The records below hold a stretch from the line with "This screenshot has height=895, width=1657." through the line with "has width=1631, height=917."; return exactly those lines, ends included, and nothing more.

(Stored data entries)
[Start of section]
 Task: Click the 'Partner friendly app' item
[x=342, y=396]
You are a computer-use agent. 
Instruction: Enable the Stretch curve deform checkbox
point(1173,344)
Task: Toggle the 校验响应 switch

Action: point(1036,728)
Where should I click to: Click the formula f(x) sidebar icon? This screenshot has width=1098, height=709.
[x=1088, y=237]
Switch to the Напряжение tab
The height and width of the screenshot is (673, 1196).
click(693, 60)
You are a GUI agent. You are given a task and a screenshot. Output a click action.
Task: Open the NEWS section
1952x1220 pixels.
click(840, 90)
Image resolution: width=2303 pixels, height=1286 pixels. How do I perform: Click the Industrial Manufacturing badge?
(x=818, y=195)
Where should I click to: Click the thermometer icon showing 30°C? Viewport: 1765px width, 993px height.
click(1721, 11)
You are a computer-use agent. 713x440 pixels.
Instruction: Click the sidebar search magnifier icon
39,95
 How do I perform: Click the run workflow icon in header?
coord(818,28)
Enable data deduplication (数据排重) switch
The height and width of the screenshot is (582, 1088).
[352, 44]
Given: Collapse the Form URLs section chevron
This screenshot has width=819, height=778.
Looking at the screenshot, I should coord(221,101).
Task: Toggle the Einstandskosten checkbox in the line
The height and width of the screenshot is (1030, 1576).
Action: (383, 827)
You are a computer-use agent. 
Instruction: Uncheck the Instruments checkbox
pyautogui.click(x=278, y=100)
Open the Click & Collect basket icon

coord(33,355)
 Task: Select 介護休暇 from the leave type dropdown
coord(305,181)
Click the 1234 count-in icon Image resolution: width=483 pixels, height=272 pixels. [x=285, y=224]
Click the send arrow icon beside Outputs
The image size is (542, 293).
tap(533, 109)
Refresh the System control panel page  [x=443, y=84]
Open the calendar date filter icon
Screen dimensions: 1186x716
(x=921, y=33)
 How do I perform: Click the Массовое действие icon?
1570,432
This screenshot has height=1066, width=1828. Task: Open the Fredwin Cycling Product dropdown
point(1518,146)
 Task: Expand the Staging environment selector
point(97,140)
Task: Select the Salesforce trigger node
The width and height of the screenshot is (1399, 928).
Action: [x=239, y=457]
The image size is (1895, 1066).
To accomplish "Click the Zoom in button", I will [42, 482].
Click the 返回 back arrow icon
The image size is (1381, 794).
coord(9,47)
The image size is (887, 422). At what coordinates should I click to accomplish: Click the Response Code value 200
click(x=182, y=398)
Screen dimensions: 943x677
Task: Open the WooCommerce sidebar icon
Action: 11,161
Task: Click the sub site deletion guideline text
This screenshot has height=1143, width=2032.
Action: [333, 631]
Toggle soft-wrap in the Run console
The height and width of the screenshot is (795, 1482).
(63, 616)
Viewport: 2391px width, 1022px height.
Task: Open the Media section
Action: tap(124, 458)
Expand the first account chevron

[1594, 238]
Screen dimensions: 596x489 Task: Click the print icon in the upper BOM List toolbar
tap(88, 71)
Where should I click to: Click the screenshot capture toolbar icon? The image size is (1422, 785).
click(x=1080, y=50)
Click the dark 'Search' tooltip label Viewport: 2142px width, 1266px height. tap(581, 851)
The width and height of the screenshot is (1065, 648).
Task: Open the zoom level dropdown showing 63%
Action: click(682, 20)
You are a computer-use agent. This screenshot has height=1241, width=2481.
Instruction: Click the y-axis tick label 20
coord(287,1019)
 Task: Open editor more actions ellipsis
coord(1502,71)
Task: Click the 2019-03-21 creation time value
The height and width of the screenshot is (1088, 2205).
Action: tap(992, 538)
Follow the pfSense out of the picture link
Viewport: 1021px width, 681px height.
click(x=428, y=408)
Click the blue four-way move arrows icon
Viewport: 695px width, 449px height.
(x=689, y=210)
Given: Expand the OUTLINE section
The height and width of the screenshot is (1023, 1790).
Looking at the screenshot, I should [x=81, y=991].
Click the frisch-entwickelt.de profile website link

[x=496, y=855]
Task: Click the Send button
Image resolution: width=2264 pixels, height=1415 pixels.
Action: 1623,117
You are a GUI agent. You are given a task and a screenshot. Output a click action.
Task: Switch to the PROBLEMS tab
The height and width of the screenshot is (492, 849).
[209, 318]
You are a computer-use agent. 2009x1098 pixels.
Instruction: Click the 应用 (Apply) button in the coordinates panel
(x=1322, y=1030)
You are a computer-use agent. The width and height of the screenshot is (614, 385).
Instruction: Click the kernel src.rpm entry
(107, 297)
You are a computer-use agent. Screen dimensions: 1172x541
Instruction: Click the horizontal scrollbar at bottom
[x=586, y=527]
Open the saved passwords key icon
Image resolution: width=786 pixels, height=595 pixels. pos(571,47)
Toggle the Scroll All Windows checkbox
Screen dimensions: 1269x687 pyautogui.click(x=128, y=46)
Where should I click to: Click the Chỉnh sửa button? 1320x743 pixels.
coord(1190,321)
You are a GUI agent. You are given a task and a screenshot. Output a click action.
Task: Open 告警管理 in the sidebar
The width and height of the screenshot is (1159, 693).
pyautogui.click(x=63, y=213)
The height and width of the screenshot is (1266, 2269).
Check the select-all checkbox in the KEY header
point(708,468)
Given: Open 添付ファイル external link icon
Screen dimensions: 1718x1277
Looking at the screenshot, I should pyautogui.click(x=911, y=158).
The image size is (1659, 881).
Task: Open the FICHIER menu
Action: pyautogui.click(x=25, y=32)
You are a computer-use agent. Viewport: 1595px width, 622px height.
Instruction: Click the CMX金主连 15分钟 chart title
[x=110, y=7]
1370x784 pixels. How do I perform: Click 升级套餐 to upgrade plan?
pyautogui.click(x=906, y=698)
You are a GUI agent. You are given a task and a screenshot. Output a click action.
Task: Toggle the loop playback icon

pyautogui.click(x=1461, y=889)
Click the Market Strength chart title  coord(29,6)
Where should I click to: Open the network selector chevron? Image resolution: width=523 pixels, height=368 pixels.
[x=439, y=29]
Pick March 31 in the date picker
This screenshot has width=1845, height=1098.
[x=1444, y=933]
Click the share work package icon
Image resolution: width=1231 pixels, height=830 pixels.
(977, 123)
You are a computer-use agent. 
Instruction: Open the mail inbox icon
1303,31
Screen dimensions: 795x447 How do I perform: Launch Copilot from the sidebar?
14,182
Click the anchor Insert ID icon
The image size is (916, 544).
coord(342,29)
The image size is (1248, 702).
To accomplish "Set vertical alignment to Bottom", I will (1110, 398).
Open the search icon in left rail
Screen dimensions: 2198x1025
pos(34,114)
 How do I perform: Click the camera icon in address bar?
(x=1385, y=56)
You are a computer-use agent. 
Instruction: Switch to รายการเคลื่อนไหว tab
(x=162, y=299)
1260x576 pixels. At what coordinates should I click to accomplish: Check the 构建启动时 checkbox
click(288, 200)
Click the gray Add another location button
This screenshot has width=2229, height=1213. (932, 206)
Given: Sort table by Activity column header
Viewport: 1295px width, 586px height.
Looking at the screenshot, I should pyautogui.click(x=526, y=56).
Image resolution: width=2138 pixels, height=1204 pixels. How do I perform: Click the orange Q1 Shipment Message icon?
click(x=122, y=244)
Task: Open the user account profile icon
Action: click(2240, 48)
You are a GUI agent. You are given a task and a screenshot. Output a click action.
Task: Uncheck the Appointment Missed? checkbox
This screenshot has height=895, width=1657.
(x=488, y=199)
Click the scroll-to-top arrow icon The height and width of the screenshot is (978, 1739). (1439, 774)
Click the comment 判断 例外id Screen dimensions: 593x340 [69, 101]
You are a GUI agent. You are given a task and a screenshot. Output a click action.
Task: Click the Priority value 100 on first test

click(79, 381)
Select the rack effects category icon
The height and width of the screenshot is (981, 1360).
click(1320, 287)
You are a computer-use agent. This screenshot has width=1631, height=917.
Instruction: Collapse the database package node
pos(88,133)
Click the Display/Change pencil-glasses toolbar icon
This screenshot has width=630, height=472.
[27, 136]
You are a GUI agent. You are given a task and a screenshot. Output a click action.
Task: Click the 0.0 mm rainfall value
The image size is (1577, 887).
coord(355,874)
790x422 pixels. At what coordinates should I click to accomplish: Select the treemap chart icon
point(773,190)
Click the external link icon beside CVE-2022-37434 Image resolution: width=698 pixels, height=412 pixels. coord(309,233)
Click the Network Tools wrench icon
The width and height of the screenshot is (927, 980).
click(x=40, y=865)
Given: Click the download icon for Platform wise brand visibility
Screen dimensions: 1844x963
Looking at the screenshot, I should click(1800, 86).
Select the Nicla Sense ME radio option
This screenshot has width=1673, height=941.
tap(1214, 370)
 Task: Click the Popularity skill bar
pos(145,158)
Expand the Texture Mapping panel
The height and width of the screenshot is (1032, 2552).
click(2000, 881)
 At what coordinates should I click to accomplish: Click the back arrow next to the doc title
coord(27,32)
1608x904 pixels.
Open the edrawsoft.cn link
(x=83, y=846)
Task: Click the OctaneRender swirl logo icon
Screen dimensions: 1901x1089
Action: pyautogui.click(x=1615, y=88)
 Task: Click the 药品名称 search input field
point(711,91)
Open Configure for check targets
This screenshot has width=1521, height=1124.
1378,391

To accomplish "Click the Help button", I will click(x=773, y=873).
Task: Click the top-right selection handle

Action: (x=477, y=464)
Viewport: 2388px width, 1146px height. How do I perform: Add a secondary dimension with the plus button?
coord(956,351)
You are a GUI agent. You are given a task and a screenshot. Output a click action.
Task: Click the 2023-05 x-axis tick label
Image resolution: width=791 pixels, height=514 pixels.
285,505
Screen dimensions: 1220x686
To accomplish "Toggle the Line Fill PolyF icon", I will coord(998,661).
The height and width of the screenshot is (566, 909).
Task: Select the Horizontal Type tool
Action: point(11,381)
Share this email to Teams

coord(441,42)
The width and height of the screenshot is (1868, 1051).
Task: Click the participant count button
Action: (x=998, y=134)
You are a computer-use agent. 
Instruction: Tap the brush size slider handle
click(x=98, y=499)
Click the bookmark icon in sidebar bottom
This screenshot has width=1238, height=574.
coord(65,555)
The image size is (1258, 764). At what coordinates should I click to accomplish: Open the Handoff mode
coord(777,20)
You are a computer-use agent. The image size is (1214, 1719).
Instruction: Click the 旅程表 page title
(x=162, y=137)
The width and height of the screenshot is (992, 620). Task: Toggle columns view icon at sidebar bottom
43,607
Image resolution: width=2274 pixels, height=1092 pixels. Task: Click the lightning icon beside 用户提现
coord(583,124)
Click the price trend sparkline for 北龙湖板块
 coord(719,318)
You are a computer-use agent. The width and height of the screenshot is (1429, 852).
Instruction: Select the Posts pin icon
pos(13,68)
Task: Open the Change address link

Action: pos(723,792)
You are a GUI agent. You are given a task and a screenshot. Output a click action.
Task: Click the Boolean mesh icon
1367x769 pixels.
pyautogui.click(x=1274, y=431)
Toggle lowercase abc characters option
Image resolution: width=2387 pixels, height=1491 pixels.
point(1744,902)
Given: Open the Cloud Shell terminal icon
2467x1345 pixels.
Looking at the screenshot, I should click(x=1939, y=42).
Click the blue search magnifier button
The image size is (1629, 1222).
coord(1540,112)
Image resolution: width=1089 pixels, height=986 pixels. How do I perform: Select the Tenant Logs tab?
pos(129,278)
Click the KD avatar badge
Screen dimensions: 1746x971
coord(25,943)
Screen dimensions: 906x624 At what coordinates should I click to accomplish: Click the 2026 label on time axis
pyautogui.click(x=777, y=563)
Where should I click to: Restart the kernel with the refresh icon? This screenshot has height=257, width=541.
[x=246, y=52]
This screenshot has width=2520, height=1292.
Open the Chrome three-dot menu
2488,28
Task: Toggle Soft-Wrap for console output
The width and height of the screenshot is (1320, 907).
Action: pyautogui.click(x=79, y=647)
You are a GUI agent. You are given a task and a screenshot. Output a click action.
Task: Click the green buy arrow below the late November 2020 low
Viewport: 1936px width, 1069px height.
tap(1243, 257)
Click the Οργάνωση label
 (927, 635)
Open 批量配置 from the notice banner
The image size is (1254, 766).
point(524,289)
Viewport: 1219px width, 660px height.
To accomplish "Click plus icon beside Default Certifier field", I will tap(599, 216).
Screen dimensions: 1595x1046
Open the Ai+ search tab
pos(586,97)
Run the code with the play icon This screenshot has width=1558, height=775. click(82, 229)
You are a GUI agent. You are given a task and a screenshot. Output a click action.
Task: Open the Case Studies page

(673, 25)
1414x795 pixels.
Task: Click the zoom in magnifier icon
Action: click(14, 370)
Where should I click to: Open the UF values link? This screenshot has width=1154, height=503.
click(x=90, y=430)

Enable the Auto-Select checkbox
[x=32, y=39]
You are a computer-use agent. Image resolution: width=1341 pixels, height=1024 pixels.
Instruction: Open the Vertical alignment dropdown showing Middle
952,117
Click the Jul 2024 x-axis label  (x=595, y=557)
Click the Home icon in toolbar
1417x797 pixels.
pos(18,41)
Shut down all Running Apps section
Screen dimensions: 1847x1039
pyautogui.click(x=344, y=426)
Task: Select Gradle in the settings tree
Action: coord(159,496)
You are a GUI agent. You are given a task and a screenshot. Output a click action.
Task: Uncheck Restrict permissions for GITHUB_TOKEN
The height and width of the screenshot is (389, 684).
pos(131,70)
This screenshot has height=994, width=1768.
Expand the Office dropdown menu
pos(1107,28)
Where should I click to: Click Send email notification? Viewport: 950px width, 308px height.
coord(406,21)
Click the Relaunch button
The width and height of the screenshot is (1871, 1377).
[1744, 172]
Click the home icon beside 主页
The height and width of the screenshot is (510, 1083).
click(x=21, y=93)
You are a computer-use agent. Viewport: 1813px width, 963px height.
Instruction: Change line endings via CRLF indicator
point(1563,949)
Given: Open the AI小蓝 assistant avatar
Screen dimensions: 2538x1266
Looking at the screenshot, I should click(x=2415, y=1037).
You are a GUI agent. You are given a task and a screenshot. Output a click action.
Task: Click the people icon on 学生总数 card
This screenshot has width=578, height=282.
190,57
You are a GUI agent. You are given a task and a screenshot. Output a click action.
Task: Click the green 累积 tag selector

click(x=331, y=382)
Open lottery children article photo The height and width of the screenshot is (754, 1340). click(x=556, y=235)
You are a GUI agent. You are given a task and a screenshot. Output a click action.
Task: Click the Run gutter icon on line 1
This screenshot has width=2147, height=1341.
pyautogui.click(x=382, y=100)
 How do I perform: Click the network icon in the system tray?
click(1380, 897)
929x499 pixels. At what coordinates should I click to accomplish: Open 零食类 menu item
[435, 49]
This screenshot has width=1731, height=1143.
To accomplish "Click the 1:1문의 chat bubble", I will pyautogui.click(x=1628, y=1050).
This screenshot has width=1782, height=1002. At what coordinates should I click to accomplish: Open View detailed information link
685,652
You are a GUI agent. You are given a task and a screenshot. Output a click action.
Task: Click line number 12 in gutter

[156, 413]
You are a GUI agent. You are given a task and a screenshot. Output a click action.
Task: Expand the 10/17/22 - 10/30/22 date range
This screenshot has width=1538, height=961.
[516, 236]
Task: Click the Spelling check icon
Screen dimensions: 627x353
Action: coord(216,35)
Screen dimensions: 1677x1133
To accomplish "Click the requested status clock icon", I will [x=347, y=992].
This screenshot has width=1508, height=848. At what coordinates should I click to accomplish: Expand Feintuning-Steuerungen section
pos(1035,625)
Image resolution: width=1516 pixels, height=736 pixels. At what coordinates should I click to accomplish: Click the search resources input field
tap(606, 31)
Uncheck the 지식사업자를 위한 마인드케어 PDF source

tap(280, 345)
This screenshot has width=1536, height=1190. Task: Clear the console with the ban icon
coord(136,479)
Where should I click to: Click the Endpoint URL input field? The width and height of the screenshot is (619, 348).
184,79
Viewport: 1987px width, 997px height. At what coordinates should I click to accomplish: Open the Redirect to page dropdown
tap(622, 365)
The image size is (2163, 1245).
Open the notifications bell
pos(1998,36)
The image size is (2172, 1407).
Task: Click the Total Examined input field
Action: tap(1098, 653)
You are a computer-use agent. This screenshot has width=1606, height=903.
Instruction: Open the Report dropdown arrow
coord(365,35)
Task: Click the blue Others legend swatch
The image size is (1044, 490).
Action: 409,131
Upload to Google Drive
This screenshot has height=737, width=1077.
[End of section]
Result of this task
This screenshot has height=895, width=1657.
(x=488, y=199)
Click the scroll-to-top arrow icon The height and width of the screenshot is (978, 1739). (1439, 774)
Click the comment 判断 例外id Screen dimensions: 593x340 [69, 101]
You are a GUI agent. You are given a task and a screenshot. Output a click action.
Task: Click the Priority value 100 on first test

click(79, 381)
Select the rack effects category icon
The height and width of the screenshot is (981, 1360).
click(1320, 287)
You are a computer-use agent. This screenshot has width=1631, height=917.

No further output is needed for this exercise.